Environmental analysis sometimes provides “bright-line” rules. For example, where resource agencies dictate policy regarding wetlands, a “no net reduction” in wetland area is generally acceptable. With respect to other resources analyzed under CEQA. lead agencies such as Caltrans have substantial discretion to determine the extent to which various public policies may warrant the approval of a project, notwithstanding the potential that the project may cause significant adverse impacts. (See for example Public Resources Code section 21081.) Induced travel falls into this latter category. Under Caltrans’ “Transportation Analysis Framework/Transportation Analysis under CEQA” (TAF/TAC) guidance documents that implement Public Resources Code section 21099, Caltrans must forecast the induced VMT attributable to its projects and demonstrate efforts to identify and implement mitigation measures. CEQA requires all “feasible” mitigation be applied. CEQA cites timing as well as “economic, environmental, social, and technological factors” as considerations in determining feasibility (Public Resources Code section 21061.1). Lead agencies, such as Caltrans, are left to determine what level of effort, allocation of resources or technical difficulty is required for something to be considered infeasible. Minimal efforts on mitigation may be subject to legal challenge, but in general, and assuming substantial evidence supports the conclusion, lead agencies have leeway to decide what is feasible in terms of mitigation. Part of the determination of feasibility for a particular mitigation measure may include the commitment of funding on an ongoing basis for a strategy that requires continuous operational support.
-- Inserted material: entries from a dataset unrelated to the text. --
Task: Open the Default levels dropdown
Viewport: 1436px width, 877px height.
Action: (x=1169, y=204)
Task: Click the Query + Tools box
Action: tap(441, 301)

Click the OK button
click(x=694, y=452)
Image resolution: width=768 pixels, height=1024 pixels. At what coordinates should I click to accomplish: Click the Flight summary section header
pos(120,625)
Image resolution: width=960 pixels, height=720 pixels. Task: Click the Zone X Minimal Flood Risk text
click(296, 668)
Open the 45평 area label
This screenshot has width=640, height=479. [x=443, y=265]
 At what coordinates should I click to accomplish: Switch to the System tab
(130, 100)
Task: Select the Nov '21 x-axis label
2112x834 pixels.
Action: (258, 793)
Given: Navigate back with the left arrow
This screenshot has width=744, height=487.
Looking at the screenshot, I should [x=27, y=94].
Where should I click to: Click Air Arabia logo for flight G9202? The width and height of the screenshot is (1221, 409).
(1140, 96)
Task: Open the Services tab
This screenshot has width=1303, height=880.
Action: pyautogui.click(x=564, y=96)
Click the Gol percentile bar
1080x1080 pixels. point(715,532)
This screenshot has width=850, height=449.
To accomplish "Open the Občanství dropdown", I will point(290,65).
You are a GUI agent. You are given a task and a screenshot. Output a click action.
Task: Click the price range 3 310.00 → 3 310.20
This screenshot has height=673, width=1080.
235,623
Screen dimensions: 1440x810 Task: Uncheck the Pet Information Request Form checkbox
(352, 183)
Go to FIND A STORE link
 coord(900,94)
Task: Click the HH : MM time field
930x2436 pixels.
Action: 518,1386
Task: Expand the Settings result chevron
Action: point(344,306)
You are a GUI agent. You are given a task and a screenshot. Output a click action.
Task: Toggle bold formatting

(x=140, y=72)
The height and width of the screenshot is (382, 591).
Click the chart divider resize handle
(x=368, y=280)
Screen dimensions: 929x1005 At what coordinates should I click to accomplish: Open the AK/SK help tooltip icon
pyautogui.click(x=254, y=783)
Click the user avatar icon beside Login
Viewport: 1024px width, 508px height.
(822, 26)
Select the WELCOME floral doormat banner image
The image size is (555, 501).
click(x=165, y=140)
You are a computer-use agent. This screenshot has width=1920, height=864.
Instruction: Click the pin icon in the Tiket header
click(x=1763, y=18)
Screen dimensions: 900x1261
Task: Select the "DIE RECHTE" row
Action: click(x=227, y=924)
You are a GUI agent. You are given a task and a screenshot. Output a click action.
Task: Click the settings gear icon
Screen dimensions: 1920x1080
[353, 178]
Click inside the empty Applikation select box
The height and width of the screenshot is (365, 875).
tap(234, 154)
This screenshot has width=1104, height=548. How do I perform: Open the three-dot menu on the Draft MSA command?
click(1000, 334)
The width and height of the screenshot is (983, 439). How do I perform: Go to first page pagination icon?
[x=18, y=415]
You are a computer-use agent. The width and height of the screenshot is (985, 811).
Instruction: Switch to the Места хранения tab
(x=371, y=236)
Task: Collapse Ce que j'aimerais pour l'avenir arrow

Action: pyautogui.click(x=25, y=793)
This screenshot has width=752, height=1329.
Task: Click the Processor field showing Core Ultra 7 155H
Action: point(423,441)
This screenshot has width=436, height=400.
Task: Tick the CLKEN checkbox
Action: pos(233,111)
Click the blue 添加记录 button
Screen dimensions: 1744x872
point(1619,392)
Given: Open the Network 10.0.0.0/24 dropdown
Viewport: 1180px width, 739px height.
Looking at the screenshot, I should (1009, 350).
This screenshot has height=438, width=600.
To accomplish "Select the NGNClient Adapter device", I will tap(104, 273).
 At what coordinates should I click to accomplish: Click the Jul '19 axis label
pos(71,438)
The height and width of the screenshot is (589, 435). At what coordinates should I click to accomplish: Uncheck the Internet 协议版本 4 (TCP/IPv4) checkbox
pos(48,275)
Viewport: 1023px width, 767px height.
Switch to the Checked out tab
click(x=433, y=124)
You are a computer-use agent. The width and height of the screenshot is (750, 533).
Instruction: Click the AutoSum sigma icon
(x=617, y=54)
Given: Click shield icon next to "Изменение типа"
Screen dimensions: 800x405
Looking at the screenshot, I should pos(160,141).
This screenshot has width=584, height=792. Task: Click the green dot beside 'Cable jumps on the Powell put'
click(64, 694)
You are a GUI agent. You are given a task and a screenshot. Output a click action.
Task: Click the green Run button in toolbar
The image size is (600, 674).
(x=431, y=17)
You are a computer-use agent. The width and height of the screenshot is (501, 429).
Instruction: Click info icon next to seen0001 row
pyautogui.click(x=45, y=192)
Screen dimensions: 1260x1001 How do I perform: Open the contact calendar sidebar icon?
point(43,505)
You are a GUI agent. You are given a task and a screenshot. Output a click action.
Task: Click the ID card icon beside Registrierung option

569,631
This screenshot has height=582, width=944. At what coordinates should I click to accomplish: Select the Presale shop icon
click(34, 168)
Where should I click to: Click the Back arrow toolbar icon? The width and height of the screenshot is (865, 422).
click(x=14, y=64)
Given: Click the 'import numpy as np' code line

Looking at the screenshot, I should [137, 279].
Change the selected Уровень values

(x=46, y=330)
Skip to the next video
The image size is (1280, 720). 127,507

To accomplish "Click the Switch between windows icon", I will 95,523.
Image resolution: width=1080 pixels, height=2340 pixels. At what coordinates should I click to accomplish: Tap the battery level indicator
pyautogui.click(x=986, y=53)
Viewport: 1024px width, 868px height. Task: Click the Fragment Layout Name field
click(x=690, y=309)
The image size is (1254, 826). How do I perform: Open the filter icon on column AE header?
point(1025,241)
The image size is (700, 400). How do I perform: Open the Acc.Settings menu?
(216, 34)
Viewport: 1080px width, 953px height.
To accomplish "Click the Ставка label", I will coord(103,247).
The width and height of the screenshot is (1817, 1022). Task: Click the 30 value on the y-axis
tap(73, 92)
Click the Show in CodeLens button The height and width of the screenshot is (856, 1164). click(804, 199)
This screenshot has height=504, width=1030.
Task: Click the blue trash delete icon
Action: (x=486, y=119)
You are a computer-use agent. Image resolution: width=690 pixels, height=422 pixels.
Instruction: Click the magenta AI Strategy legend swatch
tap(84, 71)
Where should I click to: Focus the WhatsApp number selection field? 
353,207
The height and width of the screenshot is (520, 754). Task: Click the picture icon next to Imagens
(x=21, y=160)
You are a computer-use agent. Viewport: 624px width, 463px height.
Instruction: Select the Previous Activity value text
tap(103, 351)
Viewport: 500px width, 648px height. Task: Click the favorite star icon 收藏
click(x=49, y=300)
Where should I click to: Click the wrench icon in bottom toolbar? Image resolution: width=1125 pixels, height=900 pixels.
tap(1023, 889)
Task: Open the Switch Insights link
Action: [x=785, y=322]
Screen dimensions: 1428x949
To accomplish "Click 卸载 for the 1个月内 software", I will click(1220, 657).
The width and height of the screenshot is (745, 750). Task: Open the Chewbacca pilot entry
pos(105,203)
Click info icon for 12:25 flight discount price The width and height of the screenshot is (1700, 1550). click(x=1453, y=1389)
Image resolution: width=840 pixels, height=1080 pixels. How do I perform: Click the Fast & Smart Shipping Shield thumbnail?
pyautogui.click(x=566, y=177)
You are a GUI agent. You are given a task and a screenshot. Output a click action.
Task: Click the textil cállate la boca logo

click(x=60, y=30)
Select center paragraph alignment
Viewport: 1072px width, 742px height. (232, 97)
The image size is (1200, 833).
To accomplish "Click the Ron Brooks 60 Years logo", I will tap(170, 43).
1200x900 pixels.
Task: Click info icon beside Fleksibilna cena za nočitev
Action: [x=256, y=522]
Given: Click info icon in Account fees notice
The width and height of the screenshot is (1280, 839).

When a lead agency formally approves a project, whose substantial adverse impacts will not or cannot be fully mitigated, it must issue a Statement of Overriding Considerations (SOC) as part of the CEQA process. According to the Guidelines, “CEQA requires the decision-making agency to balance, as applicable, the economic, legal, social, technological, or other benefits, including region-wide or statewide environmental benefits, of a proposed project against its unavoidable environmental risks when determining whether to approve the project” (Title 14 Cal. Code Regs. §15093).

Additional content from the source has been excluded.